> **Materials provided**
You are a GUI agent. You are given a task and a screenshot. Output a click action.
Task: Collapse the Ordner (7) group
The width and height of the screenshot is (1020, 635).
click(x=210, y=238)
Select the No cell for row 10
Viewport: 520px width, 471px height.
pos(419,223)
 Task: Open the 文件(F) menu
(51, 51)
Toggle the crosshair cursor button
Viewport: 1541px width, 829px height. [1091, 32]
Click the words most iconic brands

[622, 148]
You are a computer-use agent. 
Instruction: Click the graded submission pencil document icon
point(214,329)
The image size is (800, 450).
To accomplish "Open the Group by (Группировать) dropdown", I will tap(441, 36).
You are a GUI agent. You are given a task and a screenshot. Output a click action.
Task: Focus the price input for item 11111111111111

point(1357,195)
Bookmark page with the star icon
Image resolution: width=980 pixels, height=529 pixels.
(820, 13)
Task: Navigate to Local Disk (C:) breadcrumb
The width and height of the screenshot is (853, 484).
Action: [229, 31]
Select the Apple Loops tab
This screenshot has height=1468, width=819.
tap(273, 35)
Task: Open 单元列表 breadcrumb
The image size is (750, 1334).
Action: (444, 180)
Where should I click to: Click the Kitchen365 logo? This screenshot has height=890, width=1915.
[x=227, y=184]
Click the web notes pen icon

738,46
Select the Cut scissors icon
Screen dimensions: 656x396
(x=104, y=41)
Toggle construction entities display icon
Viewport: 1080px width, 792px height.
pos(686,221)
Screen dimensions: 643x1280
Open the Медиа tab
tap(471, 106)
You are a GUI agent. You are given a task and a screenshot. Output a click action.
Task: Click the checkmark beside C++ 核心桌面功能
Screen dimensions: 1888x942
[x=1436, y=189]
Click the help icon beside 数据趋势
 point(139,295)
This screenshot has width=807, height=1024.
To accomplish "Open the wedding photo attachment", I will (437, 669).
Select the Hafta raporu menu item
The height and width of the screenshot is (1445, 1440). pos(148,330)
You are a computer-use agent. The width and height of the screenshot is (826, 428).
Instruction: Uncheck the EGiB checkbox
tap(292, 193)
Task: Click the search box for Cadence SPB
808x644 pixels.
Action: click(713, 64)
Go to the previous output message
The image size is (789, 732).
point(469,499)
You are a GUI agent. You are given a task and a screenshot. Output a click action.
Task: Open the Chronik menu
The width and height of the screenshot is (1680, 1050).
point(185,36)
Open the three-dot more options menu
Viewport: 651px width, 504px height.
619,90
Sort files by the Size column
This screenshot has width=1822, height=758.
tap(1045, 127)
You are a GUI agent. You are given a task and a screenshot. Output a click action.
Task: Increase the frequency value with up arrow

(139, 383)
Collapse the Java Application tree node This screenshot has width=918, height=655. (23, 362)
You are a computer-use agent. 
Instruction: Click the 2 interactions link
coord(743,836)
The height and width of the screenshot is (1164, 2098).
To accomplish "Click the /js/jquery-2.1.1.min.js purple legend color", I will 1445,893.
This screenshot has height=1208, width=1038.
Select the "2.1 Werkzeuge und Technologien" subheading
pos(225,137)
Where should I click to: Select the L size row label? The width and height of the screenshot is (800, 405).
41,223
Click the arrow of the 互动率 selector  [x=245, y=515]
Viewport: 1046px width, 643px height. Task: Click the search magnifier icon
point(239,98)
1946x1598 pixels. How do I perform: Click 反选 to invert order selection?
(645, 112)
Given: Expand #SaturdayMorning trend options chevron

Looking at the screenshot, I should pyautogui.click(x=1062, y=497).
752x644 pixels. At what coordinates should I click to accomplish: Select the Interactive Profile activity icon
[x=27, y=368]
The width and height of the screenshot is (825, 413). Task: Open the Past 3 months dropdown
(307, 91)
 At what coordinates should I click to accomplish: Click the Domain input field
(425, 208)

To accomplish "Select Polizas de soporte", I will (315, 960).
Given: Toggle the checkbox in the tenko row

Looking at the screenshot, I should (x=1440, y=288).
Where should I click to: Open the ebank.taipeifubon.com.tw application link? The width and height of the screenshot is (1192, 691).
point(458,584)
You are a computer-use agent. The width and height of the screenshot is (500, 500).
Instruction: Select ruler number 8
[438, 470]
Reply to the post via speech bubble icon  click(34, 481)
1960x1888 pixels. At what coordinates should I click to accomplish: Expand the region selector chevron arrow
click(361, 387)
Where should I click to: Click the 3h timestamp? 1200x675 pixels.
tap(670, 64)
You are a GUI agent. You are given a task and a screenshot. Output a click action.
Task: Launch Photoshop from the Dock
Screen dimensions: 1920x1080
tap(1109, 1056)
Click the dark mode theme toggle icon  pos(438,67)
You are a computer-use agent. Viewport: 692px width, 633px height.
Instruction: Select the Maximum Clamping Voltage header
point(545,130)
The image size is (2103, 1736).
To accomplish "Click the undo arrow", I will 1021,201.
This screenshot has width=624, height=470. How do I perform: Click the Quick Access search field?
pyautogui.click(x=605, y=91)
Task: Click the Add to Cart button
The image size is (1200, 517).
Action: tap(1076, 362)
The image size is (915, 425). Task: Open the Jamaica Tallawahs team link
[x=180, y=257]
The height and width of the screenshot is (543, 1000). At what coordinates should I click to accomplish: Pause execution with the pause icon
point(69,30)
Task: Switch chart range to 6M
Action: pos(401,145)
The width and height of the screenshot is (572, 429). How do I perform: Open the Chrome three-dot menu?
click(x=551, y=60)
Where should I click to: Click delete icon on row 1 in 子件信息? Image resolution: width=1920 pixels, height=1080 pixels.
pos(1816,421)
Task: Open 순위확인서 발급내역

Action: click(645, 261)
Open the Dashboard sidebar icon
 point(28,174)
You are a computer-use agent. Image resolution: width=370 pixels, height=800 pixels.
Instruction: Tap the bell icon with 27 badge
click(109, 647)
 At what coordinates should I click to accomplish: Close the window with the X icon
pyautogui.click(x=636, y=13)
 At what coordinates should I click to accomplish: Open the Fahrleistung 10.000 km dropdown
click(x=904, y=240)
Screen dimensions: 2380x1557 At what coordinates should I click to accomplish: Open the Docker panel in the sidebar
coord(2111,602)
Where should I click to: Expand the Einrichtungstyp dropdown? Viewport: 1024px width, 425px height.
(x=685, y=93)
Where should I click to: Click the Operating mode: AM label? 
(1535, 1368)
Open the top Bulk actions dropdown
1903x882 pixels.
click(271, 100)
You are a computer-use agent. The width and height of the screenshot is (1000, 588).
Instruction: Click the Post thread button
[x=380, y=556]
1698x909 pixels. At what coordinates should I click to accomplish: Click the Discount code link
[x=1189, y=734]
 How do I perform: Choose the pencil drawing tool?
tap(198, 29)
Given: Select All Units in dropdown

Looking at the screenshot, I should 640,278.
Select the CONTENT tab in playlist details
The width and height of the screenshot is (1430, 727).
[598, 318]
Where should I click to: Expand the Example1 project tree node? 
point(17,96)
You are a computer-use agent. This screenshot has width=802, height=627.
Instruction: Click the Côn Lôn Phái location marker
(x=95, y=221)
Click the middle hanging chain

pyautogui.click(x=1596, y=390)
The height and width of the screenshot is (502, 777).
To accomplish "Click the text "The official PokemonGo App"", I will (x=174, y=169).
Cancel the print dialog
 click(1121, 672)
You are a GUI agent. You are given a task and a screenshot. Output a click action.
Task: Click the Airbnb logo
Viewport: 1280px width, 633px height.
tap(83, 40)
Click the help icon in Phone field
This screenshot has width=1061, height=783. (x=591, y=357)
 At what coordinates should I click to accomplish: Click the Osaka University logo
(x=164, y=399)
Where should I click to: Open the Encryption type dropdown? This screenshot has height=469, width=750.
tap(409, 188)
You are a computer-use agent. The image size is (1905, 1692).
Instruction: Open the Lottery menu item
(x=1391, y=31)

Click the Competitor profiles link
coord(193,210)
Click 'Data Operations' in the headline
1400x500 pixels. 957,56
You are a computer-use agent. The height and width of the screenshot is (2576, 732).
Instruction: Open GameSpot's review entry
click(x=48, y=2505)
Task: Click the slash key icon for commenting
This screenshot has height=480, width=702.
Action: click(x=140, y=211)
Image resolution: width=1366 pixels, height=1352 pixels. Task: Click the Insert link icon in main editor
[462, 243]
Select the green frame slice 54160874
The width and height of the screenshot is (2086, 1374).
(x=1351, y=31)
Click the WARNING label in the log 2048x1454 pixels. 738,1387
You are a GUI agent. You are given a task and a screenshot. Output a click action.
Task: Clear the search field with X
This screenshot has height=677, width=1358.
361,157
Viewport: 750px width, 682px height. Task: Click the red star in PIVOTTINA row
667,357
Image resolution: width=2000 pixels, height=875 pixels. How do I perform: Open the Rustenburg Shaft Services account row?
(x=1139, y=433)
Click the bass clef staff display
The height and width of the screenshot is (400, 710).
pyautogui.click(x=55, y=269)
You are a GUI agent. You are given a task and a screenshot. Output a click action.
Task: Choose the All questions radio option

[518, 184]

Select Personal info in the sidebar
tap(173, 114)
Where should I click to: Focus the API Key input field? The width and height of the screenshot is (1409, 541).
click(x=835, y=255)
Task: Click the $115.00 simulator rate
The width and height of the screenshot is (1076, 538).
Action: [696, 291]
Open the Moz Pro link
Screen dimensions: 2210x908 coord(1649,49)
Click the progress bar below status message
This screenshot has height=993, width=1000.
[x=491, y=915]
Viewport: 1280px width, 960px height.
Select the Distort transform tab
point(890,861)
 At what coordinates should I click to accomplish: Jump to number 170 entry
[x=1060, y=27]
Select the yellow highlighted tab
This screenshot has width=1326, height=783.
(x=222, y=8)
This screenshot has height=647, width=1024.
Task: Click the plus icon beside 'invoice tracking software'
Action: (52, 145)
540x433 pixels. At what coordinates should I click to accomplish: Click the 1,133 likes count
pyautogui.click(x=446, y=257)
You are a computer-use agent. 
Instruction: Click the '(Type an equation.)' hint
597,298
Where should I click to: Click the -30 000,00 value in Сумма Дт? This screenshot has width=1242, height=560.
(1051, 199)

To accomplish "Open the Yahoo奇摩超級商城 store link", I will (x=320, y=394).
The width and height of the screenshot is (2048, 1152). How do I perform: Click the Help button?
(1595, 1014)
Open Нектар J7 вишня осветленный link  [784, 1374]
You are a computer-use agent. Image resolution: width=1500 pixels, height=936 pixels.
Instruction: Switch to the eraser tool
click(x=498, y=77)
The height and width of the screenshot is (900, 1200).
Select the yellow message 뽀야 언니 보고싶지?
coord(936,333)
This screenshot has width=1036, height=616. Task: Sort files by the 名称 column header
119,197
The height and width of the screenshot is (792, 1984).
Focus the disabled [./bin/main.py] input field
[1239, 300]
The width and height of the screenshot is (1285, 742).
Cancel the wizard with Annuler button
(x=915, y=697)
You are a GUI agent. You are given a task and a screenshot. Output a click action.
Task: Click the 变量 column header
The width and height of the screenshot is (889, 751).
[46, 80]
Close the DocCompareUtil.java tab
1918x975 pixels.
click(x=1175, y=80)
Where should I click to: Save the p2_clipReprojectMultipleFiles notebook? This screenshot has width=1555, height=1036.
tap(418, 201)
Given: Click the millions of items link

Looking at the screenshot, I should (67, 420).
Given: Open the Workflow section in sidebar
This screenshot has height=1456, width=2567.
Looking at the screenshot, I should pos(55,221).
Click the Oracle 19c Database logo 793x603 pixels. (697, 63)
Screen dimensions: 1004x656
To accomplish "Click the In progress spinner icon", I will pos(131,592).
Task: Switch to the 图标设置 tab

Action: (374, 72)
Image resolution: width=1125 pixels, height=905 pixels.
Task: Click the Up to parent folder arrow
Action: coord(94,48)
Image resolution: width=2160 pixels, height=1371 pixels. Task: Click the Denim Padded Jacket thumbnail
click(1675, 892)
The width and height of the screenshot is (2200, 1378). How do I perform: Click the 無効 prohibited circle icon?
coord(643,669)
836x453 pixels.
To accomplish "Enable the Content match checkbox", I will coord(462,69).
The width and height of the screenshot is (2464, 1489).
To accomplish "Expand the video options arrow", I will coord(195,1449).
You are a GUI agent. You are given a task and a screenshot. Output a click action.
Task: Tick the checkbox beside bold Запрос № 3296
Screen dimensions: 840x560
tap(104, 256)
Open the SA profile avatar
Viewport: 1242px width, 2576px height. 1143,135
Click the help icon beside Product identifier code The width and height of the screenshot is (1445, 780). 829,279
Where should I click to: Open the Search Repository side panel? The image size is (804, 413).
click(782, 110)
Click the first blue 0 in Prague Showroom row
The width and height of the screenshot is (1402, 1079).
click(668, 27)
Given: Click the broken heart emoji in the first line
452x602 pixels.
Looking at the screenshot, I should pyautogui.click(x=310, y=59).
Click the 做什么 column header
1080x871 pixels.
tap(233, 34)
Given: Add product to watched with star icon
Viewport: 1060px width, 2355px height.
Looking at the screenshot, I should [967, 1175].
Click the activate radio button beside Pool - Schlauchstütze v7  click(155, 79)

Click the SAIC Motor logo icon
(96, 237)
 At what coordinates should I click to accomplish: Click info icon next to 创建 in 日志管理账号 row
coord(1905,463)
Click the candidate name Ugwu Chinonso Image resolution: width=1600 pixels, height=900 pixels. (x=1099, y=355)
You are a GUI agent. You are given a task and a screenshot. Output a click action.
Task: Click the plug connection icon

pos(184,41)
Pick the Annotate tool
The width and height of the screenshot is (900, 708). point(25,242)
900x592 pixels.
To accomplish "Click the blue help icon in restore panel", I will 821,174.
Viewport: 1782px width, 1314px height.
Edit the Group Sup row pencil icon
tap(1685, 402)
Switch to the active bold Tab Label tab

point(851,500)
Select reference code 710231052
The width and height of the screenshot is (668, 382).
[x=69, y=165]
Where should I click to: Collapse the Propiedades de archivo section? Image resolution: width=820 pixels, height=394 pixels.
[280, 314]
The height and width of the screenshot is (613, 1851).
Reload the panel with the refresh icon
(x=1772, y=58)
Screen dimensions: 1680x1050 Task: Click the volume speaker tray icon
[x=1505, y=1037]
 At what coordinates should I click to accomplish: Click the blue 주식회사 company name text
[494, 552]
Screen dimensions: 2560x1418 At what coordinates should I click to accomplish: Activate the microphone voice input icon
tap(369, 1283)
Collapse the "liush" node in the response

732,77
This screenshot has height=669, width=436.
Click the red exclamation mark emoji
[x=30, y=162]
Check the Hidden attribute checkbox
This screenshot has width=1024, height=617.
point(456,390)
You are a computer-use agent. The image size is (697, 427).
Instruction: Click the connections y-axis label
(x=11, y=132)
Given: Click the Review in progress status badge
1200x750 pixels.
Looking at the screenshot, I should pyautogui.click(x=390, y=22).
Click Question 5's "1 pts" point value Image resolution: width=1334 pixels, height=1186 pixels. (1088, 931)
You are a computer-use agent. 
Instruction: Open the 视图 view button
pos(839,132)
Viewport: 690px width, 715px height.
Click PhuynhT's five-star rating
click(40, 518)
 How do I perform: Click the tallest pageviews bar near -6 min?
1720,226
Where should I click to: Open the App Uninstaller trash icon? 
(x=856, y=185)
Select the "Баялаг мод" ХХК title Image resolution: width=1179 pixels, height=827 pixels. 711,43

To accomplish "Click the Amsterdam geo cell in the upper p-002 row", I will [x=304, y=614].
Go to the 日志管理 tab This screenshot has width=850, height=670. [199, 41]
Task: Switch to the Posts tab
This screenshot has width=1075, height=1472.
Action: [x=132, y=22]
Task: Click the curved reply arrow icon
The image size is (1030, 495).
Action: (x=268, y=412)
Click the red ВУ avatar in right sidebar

> **Problem to solve**
Give the lines of the data above as a numbered list, from the line with "This screenshot has width=1036, height=616." up to and including the line with "tap(418, 201)", and leave out any blank lines.

> **Result for this exercise**
1. This screenshot has width=1036, height=616. Task: Sort files by the 名称 column header
2. 119,197
3. The height and width of the screenshot is (792, 1984).
4. Focus the disabled [./bin/main.py] input field
5. [1239, 300]
6. The width and height of the screenshot is (1285, 742).
7. Cancel the wizard with Annuler button
8. (x=915, y=697)
9. You are a GUI agent. You are given a task and a screenshot. Output a click action.
10. Task: Click the 变量 column header
11. The width and height of the screenshot is (889, 751).
12. [46, 80]
13. Close the DocCompareUtil.java tab
14. 1918x975 pixels.
15. click(x=1175, y=80)
16. Where should I click to: Save the p2_clipReprojectMultipleFiles notebook? This screenshot has width=1555, height=1036.
17. tap(418, 201)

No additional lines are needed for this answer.